Идея переложить Cantos Эзры Паунда в опере - так же парадоксальна, как и сама поэзия Паунда. Материя его стихов - миф, синтез всего опыта человечества - от Гомера до фашизма, от Одиссеи и кругов Данте до махинаций Ротшильдов и Морганов. Здесь конфуцианство и ад Первой мировой войны, китайские иероглифы и язык Сапфо, поэзия трубадуров и речи Муссолини. Паунда еще при жизни признали безумным. Биография его - катастрофична: модернист, непонятый поэт, интеллектуал, переводчик, сотрудничавший с политиками. Его страшный экзистенциальный провал состоял в том, что он поверил в дуче как в вождя нового Risorgimento. Пропаганда идей Муссолини стоила ему суда и заключения в "клетке для горилл”, где теряя сознание от физических страданий на обрывках туалетной бумаги он написал знаменитые "Пизанские песни”, получившие Боллингеновскую премию. Он должен был быть казнен на электрическом стуле по обвинению в измене США, но признанный невменяемым почти тринадцать лет провел в психлечебнице. Итогом его жизни был обет молчания и грандиозный цикл Cantos.
Алексей Сюмак рискнул воплотить в опере то, что составляет сокровенную суть паундовской судьбы и его творения. Партитуру Cantos он написал для сольной партии скрипки и сложнейшей, синтетической партии хора, звучащего хоралами и речитативами на "паундовском" языке - смешении поэзии, разговорных реплик на разных языках, гулов, шепетов, вздохов. Звуковой фон к слову - тихие раскаты литавр и будоражащие удары гонга. Скрипичные соло - арии внутреннего голоса самого Паунда, взвивающиеся каденциями, рассыпающиеся тихими стаккато, вибрирующие микронными трелями.
Этот звуковой мир - часть живой мистерии, которую должен переживать каждый, пришедший на этот спектакль.

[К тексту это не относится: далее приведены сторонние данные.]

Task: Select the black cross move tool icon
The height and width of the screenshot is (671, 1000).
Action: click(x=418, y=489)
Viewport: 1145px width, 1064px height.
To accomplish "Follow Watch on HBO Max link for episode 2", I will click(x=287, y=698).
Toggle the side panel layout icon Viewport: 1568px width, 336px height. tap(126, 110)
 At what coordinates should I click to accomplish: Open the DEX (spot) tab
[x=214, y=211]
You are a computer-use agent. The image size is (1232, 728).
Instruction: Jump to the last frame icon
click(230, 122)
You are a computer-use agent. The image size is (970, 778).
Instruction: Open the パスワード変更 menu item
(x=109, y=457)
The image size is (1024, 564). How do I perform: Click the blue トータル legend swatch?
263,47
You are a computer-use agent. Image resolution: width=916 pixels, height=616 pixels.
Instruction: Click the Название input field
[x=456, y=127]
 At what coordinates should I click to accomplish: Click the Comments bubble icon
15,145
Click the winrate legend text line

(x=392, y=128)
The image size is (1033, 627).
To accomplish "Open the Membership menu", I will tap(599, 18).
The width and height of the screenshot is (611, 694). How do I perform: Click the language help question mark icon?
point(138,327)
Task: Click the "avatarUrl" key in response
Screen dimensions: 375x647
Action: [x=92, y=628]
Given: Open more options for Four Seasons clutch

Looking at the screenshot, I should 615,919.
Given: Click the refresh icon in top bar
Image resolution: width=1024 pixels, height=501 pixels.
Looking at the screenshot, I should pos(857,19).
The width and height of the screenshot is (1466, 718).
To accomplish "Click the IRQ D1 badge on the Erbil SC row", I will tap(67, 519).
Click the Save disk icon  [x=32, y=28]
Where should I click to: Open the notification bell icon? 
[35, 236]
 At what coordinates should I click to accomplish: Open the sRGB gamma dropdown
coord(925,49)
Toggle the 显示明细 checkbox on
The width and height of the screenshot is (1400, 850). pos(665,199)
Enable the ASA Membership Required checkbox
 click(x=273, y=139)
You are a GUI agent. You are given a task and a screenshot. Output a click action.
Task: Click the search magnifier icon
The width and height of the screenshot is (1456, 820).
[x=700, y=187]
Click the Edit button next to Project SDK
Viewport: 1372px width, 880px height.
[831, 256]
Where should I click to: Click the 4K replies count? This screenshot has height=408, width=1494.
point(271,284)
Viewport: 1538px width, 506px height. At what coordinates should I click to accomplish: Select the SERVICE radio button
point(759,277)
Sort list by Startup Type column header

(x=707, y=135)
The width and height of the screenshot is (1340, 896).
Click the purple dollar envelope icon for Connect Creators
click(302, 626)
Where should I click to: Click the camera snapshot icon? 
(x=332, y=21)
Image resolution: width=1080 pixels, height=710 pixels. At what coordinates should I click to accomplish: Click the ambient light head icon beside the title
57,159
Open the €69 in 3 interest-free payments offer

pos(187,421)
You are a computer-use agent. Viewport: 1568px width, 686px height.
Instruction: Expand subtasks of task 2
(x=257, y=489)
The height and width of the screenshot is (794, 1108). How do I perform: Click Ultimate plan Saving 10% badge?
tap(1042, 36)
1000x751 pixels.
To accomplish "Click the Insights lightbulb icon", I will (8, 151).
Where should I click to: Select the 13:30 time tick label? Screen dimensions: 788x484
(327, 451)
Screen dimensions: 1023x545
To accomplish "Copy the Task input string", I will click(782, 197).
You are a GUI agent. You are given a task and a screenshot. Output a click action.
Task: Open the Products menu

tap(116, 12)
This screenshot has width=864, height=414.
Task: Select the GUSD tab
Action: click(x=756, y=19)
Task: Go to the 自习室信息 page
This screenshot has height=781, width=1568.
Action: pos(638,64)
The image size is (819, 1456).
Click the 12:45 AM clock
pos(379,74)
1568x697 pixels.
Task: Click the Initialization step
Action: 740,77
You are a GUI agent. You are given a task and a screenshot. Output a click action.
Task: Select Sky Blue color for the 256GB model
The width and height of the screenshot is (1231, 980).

Так задумали постановщики, подступившие к синтетическим мирам Паунда, в которых невозможно вычленить конкретное время, место, событие, отражающееся в зеркалах других пространств. Именно поэтому реального времени в спектакле нет. И места тоже. Локация его необычна. Вход - в тишине, в гробовой темноте через обтянутый черной материей коридор на сцену, где в полумраке по обе стороны вытянуты зрительские ряды, а в центре - длинный стол, подобный помосту восточного театра, аллеи деревьев, с высохшими ветками, на которых висят живые красные яблоки Рая. Вид "Рая" - зрительный зал, с его золоченым декором и красными креслами, между рядами которых растут яблони. Звук оперы начинается не с инструментов, а с хаоса голосов на разных языках, с нарастающего людского гула, поднимающего из рядов зала, как призраков из могилы, людей в одеждах из льна. Эти призраки надвигаются на сцену, упираются в ее края, шепчут бледными губами английские слова. В тишине рождаются звуки скрипки (Ксения Гамарис), тихие, обрывающиеся паузами, исчезающие в молчании. "Дух музыки" - рождает само действо, которое ведет появившийся из темноты арьера сцены Теодор Курентзис. Он здесь актер, мистагог, гуру всех этих душ, оживающих, поднимающихся с пола, внимающих ему, проходящих свои внутренние пути на сцене.
Привычного действия в спектакле нет. Хор musicAeterna проживает все в звуке - иногда вообще без слов, превращая голос в скрип, в мычание, в шипение. И тут же - сложнейшие групповые речитативы и воздушное многолосие, звук, пярящий в высоте. Люди, двигающиеся под плавные, замедленные жесты Курентзиса по кругу, вперед, назад, собираются вместе, шествуют, испытывают страх, переживая в слове и музыке какой-то общий опыт, через который прошла человеческая душа - в том числе, и опыт страшного безумного века мировых войн и Холокоста. В финале они медленно, как призраки, отступают в арьер сцены, а зрителей Курентзис сам ведет к черному занавесу, отделявшему зрительный зал. Черная ткань поднимается, и под звуки паваны и ладан открывается взору утраченный Рай, куда публика молча спускается по ступеням. Паунд считал, что условием Рая является Разум - священное понятие древних греков. С этим спектакль "Cantos”, погружающий в глубины памяти, находится в полном согласии.